I'll brb to you after applying your example and retesting on my setup. Thanks for your support 🙏
@aThorp96 I have not been able to reproduce this bug as well using your code example and a deadline in both pipeline and pipeline run.
As I see you have already updated docs for this issue. Guess the issue may be closed :v:
Great to hear!
@MarijnJV does the above address your original issue as well?
It has been a while, but I will look into it.

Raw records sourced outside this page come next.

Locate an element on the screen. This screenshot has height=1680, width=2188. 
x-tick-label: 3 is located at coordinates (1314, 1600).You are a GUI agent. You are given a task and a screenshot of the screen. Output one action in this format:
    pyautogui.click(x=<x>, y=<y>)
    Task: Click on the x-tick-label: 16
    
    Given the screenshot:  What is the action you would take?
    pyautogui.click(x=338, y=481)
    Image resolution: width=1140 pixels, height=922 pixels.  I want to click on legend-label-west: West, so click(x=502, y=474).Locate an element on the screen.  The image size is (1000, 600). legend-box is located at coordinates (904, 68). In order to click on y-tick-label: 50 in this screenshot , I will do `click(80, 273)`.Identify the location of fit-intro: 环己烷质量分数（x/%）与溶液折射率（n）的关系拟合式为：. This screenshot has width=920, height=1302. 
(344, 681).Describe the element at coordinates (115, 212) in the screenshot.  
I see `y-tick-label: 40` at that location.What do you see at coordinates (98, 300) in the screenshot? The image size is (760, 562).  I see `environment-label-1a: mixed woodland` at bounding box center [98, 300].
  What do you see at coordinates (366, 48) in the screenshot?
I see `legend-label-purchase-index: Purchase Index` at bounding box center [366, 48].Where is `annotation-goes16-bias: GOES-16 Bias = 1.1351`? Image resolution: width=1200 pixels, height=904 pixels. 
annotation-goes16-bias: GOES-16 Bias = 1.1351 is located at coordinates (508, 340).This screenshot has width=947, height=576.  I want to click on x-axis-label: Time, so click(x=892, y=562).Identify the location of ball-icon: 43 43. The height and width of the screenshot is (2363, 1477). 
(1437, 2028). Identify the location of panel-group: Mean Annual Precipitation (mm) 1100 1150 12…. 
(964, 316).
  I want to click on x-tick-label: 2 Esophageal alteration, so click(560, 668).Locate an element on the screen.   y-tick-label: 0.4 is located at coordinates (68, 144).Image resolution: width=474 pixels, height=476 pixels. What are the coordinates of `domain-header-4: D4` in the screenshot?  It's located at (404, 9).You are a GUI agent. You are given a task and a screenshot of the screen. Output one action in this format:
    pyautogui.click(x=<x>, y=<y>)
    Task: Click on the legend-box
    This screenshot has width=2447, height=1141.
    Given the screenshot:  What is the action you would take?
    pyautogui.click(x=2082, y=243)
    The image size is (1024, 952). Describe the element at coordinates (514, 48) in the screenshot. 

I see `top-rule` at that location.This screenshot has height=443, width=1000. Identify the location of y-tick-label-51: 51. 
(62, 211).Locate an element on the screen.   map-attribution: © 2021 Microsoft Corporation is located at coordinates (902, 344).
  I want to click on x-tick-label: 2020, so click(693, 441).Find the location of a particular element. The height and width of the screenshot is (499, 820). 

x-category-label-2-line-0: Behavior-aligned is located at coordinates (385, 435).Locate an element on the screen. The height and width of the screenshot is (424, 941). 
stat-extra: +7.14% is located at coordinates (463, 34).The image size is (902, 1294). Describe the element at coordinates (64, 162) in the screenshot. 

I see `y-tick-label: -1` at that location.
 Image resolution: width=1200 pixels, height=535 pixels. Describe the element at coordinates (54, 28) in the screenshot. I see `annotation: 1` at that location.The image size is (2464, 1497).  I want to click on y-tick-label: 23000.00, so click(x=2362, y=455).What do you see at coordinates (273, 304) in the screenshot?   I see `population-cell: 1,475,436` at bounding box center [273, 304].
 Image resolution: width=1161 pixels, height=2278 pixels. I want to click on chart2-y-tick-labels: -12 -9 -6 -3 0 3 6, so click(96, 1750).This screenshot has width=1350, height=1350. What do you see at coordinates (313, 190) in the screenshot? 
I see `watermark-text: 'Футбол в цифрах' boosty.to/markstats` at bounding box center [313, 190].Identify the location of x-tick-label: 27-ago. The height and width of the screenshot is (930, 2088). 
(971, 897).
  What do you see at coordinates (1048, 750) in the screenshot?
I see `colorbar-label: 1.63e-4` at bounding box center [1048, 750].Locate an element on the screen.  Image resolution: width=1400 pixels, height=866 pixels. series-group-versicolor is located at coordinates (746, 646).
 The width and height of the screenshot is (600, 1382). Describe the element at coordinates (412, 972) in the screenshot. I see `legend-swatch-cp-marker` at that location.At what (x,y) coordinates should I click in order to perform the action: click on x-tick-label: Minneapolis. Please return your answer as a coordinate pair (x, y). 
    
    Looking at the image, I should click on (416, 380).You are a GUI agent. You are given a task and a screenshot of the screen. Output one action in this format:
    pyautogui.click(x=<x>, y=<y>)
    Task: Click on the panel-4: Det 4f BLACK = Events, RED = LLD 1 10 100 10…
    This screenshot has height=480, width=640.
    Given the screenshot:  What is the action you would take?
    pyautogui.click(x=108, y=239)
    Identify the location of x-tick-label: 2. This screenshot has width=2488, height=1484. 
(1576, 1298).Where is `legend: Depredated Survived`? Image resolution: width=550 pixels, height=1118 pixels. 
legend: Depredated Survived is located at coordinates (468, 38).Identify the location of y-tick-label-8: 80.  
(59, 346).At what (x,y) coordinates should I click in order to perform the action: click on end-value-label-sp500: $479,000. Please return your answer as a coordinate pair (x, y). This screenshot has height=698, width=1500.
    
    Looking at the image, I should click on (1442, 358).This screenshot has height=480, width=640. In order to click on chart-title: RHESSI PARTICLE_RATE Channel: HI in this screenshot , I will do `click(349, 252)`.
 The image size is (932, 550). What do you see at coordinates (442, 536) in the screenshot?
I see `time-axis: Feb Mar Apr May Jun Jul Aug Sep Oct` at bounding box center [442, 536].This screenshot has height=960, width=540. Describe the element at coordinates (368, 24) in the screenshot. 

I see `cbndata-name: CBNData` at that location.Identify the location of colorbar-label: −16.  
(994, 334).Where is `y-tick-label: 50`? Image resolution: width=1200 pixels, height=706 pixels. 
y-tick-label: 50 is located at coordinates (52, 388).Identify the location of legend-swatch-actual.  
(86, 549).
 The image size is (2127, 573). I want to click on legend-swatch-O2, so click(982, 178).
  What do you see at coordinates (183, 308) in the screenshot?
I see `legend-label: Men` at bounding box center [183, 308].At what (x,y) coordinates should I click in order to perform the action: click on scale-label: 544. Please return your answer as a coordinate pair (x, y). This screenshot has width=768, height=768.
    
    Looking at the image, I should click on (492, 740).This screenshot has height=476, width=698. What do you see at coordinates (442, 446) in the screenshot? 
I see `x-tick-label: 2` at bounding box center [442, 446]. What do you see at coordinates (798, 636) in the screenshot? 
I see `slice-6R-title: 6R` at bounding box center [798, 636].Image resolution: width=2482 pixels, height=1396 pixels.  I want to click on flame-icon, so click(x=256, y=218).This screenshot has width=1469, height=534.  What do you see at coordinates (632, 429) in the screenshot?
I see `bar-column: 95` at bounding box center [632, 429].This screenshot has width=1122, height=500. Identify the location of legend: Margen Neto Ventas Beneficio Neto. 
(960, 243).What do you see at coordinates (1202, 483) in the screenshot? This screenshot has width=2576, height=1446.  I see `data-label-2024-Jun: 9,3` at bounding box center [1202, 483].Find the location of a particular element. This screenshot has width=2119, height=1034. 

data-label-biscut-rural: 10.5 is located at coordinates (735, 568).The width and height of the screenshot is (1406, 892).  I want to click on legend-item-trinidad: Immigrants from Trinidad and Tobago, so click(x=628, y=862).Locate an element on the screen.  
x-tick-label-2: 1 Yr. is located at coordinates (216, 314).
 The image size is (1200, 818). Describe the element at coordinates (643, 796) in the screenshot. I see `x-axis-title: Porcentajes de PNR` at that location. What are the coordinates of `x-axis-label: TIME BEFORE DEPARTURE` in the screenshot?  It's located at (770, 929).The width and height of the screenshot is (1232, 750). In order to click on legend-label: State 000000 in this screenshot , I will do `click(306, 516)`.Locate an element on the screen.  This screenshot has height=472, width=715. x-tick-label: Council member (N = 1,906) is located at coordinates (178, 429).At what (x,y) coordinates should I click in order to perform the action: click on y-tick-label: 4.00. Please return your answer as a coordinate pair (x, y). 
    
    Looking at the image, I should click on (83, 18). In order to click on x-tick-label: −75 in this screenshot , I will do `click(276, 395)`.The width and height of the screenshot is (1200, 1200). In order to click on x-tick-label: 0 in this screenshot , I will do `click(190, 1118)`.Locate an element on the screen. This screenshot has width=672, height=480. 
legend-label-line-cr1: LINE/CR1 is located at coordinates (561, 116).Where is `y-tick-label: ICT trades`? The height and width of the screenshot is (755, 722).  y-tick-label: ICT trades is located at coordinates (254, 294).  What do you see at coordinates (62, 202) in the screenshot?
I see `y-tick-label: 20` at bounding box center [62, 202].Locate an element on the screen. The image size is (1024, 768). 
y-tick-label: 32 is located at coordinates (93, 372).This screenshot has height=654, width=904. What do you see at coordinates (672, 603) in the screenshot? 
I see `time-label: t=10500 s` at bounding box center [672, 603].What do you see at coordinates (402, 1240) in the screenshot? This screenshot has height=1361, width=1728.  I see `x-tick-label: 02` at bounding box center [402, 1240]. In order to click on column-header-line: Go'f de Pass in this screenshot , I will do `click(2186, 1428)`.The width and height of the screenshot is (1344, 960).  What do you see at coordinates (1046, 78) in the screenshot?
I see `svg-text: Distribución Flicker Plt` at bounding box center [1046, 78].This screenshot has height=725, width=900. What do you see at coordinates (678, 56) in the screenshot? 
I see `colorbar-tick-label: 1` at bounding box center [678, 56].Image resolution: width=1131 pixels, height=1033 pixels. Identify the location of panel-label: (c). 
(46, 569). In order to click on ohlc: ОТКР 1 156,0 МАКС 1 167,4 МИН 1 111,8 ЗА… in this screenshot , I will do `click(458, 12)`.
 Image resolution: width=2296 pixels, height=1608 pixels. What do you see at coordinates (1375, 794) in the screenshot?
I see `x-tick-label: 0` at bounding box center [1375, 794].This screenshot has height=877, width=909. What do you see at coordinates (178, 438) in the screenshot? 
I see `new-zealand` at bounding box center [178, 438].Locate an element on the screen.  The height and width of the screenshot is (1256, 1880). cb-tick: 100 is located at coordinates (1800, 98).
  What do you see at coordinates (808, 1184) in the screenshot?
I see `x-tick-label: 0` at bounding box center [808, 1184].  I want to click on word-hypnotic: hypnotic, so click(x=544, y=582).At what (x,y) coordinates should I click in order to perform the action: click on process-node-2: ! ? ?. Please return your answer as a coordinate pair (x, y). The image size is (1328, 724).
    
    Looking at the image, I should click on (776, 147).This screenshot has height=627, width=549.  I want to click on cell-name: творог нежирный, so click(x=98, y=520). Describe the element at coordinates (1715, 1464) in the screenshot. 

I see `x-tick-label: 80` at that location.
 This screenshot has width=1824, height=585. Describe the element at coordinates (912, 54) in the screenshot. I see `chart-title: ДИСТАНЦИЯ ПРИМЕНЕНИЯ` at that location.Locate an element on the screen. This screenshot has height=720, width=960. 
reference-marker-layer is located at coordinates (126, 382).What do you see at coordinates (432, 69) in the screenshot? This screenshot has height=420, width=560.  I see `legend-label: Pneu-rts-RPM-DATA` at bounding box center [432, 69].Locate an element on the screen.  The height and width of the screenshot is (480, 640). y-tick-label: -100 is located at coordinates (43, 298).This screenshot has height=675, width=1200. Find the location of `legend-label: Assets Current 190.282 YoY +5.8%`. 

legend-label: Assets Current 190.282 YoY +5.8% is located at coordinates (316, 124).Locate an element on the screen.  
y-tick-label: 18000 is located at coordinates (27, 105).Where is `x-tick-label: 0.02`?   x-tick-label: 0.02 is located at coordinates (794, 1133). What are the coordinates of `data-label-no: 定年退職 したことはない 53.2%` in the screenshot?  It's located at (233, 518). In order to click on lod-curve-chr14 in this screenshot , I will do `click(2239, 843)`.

@aThorp96 I am able to reproduce it with the following configuration:
ConfigMap:
apiVersion: v1
kind: ConfigMap
metadata:
name: config-defaults
namespace: renovate
labels:
app.kubernetes.io/instance: default
app.kubernetes.io/part-of: tekton-pipelines
data:
default-timeout-minutes: "250" # 4h10m
Pipeline:
apiVersion: tekton.dev/v1
kind: Pipeline
metadata:
name: renovate-full
namespace: renovate
spec:
tasks:
- name: run-renovate
taskRef:
kind: Task
name: run-renovate
timeout: 2h30m0s
This results in the following PipelineRun when I start it from the dashboard:
apiVersion: tekton.dev/v1
kind: PipelineRun
metadata:
name: renovate-full-3a43jg
generation: 1
namespace: renovate
finalizers:
- chains.tekton.dev/pipelinerun
labels:
tekton.dev/pipeline: renovate-full
spec:
pipelineRef:
name: renovate-full
taskRunTemplate:
serviceAccountName: pipeline
timeouts:
pipeline: 1h0m0s <-- This is the default timeout, but should be 4h10m (from configmap)
status:
childReferences:
- apiVersion: tekton.dev/v1
kind: TaskRun
name: renovate-full-3a43jg-run-renovate
pipelineTaskName: run-renovate
completionTime: '2025-01-24T10:02:18Z'
conditions:
- lastTransitionTime: '2025-01-24T10:02:18Z'
message: 'Tasks Completed: 1 (Failed: 0, Cancelled 0), Skipped: 0'
reason: Succeeded
status: 'True'
type: Succeeded
pipelineSpec:
tasks:
- name: run-renovate
taskRef:
kind: Task
name: run-renovate
timeout: 2h30m0s <-- task timeout is correct
However, when using tkn pipeline start <pipeline name> --pipeline-timeout "2h30m0s", the timeout is correctly set. So the ConfigMap may be the root of the problem. It could also just be the case that I have not configured it correctly.
Client version: 0.33.0 Chains version: v0.20.1 Pipeline version: v0.59.4 Triggers version: v0.27.0 Operator version: v0.71.0
@MarijnJV do you reproduce by doing tkn pipeline start <pipeline name> ? This could be a cli issue, where cli would use the "default timeout" of 1h from code and not reading the configmap — but looking at the code, it shouldn't be the case 🤔 .
Pipeline version: v0.59.4
The current is v0.66.0 🙄 . @MarijnJV pls bump your versions and try again
I would like to ask in this chat as I tested this behaviour.
I would like to ask if it is possible to set the timeout for whole pipeline by setting it directly in pipeline definitions:
apiVersion: tekton.dev/v1 kind: Pipeline metadata: name: testpipelinetimeout namespace: testns spec: tasks: - name: testpipelinetimeout taskRef: kind: Task name: testpipelinetimeout timeout: 2h0m0s
This definition will set up the timout for tasks for 2 hours. And the pipeline timeout will be taken from default setting from config map and it is 1h. This works as decribed.
Then I can change the default timeout and it works for me also. But I do not want to change it for everybody. Is it possible to change the timeout directly in pipeline? The documentation is lack of this.